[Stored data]

* * * * * * *

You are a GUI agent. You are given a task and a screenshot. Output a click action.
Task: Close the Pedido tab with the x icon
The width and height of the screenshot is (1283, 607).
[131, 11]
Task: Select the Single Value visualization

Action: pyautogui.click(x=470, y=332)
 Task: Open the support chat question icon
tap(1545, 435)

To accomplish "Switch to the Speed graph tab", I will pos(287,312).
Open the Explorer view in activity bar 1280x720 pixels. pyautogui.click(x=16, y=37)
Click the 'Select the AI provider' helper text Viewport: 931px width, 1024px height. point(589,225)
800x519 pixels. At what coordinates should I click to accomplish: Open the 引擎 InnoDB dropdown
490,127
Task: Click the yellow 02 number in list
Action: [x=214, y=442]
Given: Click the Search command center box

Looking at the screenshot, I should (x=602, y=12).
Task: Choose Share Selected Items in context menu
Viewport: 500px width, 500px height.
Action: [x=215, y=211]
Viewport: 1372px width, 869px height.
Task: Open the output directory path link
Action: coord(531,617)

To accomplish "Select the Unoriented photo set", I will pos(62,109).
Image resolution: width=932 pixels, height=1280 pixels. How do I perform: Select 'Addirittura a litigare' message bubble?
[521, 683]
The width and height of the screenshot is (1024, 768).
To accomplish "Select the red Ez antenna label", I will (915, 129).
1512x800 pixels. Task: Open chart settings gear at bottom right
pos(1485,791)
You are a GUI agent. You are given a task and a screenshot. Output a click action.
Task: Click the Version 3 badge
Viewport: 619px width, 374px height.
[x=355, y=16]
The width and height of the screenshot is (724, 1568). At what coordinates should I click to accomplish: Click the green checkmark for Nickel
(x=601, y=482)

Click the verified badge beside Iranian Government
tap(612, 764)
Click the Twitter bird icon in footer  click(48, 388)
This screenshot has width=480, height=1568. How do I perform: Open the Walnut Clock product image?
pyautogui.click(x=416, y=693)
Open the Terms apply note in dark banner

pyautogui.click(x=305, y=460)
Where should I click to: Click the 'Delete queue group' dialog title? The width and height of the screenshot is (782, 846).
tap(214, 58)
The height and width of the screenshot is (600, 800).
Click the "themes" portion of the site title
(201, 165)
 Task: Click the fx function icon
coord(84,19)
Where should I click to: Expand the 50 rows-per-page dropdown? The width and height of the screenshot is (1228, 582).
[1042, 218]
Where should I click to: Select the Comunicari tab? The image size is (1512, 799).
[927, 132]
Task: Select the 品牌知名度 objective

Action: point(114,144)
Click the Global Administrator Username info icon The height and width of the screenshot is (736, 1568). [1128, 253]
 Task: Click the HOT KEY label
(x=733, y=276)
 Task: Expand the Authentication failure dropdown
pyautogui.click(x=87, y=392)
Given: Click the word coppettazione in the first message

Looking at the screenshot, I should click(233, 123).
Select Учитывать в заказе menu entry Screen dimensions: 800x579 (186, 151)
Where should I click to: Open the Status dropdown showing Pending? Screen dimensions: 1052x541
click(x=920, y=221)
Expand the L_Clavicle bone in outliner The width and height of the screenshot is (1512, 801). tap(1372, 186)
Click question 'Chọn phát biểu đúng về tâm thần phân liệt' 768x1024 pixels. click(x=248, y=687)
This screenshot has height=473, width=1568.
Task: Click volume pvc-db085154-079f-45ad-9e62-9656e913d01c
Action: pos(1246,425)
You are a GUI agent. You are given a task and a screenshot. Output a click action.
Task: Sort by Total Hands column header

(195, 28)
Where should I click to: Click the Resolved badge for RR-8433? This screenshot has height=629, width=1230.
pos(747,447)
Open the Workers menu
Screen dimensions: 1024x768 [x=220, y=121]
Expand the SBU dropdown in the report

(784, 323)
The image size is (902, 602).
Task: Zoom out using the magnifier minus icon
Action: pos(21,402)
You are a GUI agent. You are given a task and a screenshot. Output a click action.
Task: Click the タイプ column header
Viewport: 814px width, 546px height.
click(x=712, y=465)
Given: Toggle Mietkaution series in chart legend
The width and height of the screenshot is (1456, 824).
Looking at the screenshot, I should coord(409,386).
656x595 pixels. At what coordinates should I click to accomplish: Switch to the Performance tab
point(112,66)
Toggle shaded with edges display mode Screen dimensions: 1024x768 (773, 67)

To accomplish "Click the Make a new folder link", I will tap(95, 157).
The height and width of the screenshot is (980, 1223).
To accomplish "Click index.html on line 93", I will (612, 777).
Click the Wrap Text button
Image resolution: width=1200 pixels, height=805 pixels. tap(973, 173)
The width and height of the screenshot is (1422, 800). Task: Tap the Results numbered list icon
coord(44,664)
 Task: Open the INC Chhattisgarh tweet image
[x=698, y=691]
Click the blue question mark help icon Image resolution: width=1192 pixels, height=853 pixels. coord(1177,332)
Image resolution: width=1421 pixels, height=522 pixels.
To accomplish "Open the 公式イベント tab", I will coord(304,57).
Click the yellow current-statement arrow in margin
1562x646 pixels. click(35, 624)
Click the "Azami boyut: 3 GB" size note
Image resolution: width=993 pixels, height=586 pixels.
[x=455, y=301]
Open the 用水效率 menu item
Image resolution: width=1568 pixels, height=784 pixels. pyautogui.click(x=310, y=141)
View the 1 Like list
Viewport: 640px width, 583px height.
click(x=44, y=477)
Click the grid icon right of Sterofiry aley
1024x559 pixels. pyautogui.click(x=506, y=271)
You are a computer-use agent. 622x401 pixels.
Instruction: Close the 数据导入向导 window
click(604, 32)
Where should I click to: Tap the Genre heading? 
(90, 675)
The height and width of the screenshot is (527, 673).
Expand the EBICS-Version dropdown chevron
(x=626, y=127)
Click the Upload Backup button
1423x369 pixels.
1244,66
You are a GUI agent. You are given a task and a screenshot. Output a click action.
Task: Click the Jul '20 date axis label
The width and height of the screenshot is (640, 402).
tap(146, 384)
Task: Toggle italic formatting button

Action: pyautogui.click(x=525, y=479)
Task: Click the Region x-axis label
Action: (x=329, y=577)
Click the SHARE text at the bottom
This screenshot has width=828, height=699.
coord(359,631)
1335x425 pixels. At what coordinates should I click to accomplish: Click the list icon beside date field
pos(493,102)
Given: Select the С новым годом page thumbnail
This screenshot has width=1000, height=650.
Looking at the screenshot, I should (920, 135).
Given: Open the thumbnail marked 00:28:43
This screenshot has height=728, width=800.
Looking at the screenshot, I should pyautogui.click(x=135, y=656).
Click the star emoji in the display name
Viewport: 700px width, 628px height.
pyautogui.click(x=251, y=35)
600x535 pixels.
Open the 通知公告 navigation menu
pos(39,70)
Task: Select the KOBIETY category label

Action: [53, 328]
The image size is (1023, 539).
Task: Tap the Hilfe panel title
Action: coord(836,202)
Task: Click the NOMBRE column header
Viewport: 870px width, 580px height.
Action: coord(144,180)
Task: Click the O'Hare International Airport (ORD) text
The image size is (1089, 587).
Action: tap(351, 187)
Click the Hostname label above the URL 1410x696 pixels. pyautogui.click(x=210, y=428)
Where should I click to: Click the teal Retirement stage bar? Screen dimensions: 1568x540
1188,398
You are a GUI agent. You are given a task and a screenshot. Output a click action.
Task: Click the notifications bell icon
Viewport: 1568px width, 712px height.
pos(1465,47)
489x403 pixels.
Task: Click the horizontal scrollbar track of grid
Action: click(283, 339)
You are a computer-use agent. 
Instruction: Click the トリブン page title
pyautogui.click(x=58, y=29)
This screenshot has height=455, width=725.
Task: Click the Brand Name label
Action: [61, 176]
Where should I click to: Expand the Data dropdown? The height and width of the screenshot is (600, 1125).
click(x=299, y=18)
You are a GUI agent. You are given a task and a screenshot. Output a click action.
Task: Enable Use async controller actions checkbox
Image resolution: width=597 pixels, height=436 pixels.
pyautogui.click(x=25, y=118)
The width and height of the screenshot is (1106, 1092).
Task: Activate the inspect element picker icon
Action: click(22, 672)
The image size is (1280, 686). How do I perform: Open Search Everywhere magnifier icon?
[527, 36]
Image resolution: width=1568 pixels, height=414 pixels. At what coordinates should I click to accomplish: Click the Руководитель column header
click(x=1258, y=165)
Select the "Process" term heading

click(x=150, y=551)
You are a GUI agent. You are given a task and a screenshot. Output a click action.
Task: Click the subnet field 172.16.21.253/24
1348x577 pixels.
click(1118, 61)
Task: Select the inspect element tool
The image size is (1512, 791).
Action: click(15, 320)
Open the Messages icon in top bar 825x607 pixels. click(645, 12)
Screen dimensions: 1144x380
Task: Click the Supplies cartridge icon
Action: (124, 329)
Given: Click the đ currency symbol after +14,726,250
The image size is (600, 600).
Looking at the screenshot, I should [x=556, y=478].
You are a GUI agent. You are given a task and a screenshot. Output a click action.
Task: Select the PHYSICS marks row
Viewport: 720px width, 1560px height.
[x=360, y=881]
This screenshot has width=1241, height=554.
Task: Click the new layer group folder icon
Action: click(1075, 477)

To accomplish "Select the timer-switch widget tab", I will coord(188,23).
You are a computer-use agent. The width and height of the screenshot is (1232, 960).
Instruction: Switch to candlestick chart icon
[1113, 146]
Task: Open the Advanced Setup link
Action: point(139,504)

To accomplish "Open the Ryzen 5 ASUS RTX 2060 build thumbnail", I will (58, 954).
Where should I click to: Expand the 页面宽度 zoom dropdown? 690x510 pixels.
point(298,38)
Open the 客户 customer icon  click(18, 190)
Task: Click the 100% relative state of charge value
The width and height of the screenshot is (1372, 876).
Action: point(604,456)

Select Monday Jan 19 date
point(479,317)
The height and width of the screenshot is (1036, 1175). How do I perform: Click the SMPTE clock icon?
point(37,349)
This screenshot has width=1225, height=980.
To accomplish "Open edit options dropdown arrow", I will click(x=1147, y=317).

* * * * * * *

_WORK ITEM_: List all lines from the entries that include the word "computer".

_TASK SOLUTION_:
You are a computer-use agent. 622x401 pixels.
You are a computer-use agent. 
You are a computer-use agent. The width and height of the screenshot is (1232, 960).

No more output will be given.